Items from a data source ▸
>>>

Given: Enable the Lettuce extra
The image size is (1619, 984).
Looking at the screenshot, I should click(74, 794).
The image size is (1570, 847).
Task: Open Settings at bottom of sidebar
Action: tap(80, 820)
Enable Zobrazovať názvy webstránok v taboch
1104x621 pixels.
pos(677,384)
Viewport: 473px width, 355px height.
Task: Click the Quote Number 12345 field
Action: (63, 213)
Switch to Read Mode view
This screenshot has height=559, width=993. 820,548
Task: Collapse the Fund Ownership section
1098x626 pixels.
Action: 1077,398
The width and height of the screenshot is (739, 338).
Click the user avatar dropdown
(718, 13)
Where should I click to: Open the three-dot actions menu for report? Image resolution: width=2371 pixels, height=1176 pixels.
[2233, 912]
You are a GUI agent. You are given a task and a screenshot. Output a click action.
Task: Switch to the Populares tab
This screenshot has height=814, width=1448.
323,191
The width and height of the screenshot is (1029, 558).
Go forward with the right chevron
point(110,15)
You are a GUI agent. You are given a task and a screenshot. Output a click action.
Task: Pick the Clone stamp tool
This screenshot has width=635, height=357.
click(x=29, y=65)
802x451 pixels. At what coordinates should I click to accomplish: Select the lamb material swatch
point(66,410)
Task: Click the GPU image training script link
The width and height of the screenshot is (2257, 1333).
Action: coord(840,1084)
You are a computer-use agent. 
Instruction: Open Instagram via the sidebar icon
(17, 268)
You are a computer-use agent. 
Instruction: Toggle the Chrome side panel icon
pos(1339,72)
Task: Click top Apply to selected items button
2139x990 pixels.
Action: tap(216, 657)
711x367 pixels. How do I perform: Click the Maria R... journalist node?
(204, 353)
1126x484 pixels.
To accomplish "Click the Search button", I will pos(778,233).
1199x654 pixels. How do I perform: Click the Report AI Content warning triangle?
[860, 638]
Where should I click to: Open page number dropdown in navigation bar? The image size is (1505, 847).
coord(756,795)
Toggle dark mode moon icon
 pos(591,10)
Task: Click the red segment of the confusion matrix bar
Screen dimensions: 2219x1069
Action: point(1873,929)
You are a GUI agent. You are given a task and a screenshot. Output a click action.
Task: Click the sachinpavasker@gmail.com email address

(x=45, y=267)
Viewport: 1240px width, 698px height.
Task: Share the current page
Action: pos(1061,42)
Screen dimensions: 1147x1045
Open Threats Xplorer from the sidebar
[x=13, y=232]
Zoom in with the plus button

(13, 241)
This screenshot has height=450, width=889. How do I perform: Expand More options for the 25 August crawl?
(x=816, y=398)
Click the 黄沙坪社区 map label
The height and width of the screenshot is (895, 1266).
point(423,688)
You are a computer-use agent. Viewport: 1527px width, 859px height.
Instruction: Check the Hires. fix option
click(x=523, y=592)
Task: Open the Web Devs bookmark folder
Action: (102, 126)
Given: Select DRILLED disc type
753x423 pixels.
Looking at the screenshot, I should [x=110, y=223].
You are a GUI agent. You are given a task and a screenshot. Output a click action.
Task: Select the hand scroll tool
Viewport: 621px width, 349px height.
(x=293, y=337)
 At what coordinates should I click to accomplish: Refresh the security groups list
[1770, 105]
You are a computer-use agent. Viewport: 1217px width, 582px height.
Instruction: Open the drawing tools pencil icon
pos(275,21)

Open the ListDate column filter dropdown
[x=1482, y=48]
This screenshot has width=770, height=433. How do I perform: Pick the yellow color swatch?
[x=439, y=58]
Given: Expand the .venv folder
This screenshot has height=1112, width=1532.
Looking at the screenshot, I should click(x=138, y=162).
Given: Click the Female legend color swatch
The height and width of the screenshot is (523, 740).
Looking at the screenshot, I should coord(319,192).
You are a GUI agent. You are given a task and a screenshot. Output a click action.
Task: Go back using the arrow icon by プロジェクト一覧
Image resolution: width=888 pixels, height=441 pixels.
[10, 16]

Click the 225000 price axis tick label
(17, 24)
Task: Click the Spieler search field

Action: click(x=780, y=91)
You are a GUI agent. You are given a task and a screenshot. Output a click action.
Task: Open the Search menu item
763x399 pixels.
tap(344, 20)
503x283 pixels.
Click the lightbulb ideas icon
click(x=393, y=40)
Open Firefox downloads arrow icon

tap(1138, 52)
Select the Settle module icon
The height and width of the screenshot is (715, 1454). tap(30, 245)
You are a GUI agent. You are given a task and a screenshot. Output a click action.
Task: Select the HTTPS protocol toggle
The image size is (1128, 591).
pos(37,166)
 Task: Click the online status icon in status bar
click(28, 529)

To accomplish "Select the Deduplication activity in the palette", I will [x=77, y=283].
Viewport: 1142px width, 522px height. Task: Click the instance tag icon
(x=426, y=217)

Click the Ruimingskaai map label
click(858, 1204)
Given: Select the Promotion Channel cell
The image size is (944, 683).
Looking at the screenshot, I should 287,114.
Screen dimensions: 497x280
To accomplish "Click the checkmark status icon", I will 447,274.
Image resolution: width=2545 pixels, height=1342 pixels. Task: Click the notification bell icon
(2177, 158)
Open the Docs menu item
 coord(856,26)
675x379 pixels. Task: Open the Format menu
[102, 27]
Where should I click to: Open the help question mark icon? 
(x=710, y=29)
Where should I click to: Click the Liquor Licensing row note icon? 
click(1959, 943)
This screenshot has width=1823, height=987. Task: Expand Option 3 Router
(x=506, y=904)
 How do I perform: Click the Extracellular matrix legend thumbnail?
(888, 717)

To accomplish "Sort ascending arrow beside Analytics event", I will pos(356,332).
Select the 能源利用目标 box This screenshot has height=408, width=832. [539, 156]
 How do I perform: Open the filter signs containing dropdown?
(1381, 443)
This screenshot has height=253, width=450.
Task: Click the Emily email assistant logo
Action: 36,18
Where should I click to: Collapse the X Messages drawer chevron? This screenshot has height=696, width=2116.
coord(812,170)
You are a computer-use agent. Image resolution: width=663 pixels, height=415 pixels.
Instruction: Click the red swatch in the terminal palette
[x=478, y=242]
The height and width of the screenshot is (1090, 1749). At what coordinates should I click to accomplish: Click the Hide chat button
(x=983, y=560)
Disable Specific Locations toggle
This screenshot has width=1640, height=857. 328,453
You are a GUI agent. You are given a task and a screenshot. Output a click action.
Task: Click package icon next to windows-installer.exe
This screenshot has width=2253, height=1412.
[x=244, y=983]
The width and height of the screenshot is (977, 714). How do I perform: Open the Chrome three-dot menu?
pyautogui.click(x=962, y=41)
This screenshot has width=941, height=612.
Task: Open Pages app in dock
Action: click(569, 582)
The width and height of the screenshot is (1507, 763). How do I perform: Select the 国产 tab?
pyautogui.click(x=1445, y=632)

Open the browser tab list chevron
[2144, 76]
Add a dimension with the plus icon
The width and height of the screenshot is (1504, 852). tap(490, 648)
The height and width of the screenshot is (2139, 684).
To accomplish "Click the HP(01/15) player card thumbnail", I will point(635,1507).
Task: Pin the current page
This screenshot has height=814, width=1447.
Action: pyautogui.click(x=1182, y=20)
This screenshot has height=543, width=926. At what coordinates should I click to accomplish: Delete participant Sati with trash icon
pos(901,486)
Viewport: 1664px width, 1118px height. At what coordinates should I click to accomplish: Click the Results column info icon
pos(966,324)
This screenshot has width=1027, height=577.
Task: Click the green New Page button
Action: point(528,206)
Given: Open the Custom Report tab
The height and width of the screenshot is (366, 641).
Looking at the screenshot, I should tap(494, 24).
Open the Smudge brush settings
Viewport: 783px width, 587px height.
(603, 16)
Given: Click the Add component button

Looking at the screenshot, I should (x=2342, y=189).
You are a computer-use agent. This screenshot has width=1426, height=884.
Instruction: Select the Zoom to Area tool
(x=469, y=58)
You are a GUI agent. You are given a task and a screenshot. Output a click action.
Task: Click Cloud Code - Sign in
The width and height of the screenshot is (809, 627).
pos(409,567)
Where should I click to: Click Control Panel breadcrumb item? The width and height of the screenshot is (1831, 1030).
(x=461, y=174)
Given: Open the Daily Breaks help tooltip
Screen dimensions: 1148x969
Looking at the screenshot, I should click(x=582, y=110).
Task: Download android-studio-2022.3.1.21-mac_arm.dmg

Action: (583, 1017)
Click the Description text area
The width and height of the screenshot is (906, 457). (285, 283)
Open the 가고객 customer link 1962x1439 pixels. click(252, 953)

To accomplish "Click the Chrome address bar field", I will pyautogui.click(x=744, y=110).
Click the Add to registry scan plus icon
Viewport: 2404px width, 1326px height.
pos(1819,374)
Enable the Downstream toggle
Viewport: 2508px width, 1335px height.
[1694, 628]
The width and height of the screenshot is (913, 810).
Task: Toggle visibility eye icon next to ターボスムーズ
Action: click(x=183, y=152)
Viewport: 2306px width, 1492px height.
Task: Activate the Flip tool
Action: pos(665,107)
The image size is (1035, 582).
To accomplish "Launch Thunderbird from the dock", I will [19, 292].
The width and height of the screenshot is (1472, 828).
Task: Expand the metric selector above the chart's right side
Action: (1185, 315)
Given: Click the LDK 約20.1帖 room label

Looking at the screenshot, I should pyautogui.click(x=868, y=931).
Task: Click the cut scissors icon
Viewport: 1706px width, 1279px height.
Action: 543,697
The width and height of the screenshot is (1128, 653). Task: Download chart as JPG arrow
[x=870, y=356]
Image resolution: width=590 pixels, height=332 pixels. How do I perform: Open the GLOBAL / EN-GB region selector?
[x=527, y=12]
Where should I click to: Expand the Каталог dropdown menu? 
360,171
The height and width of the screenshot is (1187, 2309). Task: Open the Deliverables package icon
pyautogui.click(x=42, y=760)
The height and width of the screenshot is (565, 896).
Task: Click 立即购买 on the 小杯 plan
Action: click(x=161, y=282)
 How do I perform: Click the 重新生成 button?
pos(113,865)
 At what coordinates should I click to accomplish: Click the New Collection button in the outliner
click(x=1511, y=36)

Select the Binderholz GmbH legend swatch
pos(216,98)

<<<

DIRECTIONS FOR THIS TASK ▸ Answer with the number alone after working out how many lines in the records contain the string "computer".

TASK RESULT ▸ 6